The problem: The answer must consist of every line in the data that contains "panel".

[Records from a collection]
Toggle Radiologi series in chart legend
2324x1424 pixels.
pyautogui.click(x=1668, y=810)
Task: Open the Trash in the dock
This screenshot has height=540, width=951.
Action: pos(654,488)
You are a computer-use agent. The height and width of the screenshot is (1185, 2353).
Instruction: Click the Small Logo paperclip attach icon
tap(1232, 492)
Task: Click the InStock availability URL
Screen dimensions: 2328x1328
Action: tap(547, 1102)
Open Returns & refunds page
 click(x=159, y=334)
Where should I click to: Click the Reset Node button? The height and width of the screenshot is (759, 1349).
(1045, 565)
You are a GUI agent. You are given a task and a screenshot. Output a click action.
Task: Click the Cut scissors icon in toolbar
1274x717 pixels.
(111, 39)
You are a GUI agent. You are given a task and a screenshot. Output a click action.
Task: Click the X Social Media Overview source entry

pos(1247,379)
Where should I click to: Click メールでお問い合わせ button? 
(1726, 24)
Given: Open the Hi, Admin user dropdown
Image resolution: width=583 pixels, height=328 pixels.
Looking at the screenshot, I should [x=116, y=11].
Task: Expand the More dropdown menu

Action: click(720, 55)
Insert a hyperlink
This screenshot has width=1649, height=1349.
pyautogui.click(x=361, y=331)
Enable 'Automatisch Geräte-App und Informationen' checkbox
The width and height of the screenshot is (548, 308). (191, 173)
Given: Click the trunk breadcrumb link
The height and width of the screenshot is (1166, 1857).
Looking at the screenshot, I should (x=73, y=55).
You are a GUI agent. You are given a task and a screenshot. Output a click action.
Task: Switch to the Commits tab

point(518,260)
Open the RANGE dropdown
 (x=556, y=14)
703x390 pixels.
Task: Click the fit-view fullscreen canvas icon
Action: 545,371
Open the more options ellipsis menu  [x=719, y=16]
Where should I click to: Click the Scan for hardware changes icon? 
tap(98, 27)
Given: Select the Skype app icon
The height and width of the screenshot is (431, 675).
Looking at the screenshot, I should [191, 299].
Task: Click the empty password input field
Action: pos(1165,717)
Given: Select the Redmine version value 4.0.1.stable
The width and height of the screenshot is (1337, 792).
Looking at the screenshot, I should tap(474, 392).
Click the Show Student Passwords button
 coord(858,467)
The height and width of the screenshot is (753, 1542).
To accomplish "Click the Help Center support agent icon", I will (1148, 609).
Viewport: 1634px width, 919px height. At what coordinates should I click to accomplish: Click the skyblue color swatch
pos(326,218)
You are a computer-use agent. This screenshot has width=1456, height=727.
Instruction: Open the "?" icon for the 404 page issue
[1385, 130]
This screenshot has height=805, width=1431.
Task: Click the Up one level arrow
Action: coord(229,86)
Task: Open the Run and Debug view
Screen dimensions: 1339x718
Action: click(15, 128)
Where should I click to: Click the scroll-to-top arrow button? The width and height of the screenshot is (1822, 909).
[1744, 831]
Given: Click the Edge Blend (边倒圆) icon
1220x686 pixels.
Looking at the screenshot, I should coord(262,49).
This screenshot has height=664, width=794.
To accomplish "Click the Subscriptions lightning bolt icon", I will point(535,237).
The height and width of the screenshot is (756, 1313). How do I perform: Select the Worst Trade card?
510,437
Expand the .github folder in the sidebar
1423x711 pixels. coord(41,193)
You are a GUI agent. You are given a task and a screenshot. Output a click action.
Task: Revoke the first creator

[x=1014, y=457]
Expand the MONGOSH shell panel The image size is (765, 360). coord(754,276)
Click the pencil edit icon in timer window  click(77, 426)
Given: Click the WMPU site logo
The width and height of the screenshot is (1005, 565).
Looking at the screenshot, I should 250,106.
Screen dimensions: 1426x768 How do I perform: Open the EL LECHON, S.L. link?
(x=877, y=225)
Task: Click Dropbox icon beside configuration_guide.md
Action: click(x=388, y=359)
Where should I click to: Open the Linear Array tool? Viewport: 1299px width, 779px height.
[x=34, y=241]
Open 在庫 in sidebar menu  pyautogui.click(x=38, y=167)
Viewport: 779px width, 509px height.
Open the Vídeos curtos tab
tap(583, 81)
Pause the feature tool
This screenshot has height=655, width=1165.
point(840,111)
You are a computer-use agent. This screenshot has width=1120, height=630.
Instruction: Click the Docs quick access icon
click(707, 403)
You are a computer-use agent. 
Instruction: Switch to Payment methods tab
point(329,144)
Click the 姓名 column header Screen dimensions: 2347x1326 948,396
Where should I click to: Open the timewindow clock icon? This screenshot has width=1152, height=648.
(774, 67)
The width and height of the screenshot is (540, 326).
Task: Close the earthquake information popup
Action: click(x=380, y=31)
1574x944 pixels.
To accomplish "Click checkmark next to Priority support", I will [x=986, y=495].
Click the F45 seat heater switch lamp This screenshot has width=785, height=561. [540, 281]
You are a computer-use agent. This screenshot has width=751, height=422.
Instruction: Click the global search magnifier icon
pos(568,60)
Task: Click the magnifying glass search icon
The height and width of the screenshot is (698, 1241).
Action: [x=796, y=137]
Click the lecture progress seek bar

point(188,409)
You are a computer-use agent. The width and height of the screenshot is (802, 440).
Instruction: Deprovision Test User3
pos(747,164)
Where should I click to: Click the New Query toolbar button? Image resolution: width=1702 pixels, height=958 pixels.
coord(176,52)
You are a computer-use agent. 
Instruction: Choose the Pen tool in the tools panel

Reply:
Expand the MONGOSH shell panel The image size is (765, 360). coord(754,276)
Instruction: Choose the Pen tool in the tools panel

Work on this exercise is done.